Okay, the audience, do we have questions? Yes, there one.

>> Hi, thank you for the presentation. Very interesting. Um, I was curious to know what are some tools that you'd recommend to let's say countermeasure all the new threats for AI. Do you have any recommendations? >> No. >> Okay. No, I do not have any recommend recommendations. So, we looked a bit into into guardrail systems, but in in my opinion, those >> they they raise the barrier for attackers, but it's not like you get get uh 100% security here. So, we did not find like a golden solution to really protect AI systems. So, um this is this is a bit by nature of the systems. Once you have those kind of data in there and

you have this kind of of prompt digestion by the systems we looked at this in in the workshop on on on uh Saturday with a lot of detail how these probabilities get processed but there's there's no really way to secure this data inside there. So um I think there are some some testing frameworks now. I heard of a frame I don't want to make any advertising. Someone told me of a framework called spiky or something which is can be used for adversarial testing. May might be interesting to take a look at. Um yeah there's this guardrails AI page I think which also has some some open source guardrails that you might experiment with. Uh but

in my opinion there's not this this golden tool. So I go for the direction of avoid giving access to sensitive data to those things. Uh or then if you do it then you have to do access control around it. Thank you. >> Any more questions there on the left side? Please throw it over there or on the right side from the entrance.

Microsoft is currently rolling out its copilo within the company settings. Therefore, it's company customers because it's helpful. But it's also business model. How do you look at that security in the Microsoft framework of of one drive, one node, outlook, power automate it's a difficult question. I know it's happening and I'm I'm yeah I mean we have seen the echol vulnerability and so on in the past. So I think there have have been enough example where it did not really really work out. So I in my opinion this yeah this this still is probably a learning space also for Microsoft to how to properly secure this. I would be careful but I know on the other hand that a lot of companies

use these tools and you you are required to use these tools. So it's also hard to avoid. So yeah I I would try to be careful as possible with what what uh it gets access to. So I think it's very hard to keep this data really really confidential. >> Thank you. One more question there. Yeah, sorry to link back to these questions about copilot integration with your ecosystem. You just mentioned just keep away from LLM all the data you consider sensitive. Well, we copilot integrated in your Microsoft tenant then the whole data is already integrated with copilot. So would that apply also in this case or what would you be your suggestion there? >> I cannot I cannot tell you how to secure

this. I mean this is always the the issue if you work with Microsoft Office tools or or office cloud. Yeah. So Microsoft has access to it anyway. So the question is how how is it protected from different users and I I cannot really answer that because I'm not familiar with the Microsoft architecture here. How it is really um separated on on an instance level or on on a physical level in the end. So if there are different instances running including different customers data and so on. So I cannot really inst.
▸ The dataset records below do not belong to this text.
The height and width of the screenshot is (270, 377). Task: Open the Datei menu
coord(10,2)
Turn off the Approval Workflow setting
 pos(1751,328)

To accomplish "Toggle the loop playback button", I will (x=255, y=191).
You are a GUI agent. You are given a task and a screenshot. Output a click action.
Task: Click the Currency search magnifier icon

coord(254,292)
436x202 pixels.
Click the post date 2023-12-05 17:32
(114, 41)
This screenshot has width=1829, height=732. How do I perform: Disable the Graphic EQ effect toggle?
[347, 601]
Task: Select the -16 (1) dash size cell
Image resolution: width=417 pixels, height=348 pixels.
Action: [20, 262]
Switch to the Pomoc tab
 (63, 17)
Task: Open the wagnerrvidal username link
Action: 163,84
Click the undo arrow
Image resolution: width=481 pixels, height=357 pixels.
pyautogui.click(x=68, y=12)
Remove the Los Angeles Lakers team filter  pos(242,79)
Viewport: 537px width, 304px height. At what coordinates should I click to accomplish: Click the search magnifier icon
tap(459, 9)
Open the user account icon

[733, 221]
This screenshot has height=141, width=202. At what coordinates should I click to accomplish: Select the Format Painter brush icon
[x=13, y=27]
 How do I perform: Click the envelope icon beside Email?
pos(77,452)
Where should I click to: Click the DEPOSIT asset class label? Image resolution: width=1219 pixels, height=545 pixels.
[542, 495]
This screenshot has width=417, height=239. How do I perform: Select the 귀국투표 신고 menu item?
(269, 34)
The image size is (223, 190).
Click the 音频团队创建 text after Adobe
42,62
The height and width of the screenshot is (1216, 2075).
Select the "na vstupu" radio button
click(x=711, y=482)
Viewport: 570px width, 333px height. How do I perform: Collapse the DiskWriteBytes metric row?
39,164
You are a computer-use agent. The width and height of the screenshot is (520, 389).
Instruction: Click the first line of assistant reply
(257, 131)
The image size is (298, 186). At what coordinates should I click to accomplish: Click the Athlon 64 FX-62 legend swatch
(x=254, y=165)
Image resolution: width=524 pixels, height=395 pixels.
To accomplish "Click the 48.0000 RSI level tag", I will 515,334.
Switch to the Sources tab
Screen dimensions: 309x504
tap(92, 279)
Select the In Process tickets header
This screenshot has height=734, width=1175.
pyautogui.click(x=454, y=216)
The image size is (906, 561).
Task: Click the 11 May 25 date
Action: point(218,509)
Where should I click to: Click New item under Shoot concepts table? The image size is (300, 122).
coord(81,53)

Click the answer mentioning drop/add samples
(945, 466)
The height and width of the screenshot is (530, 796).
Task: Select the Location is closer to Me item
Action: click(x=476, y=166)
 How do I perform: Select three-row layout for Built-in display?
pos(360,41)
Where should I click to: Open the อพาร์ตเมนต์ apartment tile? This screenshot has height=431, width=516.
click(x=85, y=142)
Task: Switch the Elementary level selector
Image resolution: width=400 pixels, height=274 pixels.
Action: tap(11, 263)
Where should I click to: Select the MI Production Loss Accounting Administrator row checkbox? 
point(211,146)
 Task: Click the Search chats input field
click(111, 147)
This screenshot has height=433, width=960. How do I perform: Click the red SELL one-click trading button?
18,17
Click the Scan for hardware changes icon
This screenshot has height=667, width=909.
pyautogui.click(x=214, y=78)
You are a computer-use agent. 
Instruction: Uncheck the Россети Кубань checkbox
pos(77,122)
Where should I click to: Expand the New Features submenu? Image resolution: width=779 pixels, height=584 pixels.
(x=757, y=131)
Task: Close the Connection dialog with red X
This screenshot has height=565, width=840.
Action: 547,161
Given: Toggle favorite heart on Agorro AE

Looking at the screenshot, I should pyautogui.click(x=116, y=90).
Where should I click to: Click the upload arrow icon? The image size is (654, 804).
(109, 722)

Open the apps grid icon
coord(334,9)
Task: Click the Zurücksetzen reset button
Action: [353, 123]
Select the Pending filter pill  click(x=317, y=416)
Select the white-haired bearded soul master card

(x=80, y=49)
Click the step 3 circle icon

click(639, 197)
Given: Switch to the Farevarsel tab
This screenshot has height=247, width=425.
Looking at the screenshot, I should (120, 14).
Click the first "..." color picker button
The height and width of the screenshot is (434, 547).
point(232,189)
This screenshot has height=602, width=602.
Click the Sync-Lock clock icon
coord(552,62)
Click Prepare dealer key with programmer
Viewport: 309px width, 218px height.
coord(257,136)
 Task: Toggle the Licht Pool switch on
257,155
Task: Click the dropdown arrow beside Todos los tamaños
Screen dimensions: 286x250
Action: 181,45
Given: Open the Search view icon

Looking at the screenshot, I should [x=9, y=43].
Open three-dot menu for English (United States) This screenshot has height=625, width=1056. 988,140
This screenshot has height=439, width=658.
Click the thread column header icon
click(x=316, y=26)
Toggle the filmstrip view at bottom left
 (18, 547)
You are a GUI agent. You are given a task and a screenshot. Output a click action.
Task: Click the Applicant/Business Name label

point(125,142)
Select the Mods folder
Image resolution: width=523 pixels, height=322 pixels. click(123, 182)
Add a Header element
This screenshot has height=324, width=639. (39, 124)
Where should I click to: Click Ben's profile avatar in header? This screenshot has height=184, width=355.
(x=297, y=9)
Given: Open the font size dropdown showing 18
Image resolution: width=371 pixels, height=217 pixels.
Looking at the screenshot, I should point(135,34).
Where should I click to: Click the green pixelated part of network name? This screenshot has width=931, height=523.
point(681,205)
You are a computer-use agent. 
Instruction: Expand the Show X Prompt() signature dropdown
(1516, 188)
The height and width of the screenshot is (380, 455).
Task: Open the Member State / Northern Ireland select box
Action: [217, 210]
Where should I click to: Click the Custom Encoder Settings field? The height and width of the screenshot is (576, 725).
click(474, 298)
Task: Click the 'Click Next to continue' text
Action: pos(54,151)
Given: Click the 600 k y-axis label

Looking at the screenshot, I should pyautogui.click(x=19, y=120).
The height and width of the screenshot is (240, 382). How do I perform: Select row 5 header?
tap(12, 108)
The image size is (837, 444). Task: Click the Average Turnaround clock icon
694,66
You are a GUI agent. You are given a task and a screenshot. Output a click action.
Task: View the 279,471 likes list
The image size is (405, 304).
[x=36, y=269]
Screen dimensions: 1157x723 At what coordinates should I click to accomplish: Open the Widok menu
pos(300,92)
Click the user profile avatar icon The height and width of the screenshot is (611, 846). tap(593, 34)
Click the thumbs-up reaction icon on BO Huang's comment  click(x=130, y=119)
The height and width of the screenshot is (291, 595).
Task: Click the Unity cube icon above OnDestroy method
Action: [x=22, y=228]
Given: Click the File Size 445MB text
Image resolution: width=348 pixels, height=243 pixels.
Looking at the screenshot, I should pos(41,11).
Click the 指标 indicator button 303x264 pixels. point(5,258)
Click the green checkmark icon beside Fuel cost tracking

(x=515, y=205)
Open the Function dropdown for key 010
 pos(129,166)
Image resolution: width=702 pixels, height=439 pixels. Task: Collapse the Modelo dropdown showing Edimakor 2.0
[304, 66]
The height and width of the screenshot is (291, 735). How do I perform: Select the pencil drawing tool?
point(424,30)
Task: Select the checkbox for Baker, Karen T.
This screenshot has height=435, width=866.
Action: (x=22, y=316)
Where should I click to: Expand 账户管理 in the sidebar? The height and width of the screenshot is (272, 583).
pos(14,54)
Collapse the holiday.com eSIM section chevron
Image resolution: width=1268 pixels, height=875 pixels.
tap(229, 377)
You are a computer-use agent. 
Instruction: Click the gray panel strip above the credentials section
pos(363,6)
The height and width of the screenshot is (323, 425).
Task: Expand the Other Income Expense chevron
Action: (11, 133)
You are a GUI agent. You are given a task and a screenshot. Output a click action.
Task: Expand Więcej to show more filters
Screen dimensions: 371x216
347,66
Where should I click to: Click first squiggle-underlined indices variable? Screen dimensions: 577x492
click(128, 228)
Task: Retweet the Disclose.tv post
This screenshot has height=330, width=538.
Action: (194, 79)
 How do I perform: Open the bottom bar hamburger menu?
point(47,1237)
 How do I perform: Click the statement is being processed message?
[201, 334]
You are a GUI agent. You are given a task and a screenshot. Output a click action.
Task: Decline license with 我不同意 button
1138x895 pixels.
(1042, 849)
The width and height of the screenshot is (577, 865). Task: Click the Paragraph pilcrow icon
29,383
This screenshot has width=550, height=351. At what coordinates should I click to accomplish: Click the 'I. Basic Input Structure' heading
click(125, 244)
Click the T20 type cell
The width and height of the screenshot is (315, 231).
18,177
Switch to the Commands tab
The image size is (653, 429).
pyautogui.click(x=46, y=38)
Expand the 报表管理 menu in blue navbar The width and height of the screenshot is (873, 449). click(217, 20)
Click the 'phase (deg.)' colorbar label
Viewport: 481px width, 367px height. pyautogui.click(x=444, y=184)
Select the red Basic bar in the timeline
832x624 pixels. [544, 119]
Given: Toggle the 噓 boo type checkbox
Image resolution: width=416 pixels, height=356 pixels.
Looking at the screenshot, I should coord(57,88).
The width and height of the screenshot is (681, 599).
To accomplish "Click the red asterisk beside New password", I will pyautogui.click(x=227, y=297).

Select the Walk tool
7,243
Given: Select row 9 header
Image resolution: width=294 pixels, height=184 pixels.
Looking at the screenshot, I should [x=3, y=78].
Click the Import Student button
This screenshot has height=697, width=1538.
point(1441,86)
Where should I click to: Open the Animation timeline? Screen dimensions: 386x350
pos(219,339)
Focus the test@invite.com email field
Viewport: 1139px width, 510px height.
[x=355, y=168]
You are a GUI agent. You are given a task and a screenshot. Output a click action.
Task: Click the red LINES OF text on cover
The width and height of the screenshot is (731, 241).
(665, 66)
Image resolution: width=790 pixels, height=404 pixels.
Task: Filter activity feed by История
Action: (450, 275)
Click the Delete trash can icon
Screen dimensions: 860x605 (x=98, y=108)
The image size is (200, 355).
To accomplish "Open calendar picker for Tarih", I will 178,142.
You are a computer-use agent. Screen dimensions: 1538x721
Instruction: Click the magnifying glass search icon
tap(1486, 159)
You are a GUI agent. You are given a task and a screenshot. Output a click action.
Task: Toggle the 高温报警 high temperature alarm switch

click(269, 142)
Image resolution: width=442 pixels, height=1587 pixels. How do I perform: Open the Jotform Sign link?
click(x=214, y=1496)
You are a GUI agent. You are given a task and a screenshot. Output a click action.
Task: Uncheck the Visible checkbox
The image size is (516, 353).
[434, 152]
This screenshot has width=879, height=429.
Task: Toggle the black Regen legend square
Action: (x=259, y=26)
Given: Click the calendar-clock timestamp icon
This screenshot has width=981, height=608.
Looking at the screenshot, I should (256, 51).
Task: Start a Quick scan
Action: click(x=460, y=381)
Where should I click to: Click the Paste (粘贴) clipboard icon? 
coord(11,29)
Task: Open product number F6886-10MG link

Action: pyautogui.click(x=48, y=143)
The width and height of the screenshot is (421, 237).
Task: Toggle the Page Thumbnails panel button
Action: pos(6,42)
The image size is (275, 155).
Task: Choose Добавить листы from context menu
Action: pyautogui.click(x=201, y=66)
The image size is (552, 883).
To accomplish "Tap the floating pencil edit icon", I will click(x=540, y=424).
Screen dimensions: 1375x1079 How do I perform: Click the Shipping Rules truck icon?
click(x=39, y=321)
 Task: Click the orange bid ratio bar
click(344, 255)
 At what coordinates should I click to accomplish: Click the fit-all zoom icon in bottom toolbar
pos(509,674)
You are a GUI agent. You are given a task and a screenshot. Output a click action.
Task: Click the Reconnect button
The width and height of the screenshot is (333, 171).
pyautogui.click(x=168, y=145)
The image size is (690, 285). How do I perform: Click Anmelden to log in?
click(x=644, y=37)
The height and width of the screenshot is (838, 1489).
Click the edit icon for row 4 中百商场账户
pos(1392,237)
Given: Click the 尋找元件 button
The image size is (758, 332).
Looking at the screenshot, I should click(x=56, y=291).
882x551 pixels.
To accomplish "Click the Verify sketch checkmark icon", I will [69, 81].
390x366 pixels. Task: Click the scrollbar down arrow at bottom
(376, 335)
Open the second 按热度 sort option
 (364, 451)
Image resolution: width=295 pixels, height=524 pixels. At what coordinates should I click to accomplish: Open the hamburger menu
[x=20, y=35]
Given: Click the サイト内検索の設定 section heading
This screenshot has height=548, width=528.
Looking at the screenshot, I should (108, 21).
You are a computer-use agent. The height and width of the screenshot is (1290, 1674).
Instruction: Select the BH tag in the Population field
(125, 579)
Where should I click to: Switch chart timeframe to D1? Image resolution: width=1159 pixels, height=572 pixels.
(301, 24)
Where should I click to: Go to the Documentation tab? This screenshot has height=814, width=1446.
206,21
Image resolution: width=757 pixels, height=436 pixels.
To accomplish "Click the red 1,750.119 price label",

Um I would not be happy about it. >> Yeah. I mean you usually have a DPA with Microsoft itself contra but like the question is do you have a risk that this gets leaked as you mentioned to other Microsoft tenants not the Microsoft itself. So >> okay I cannot answer is not Microsoft but you know >> is it more risk for Microsoft or is it more risk for us? >> Oh my god. Yeah this is uh I I'm not sure. I cannot really give an answer to that. I'm sorry. I mean, it depends on the contracts you have with Microsoft, but I think Microsoft also has a good legal team. So, it might be difficult to

really really hold Microsoft accountable for whatever happens, but I don't know cannot answer that. It depends on how Microsoft sets this up in the background and we I don't think we have insight into this. So, no, not really. Thanks. Yeah. >> Okay, then please a short applause. Thank you very much.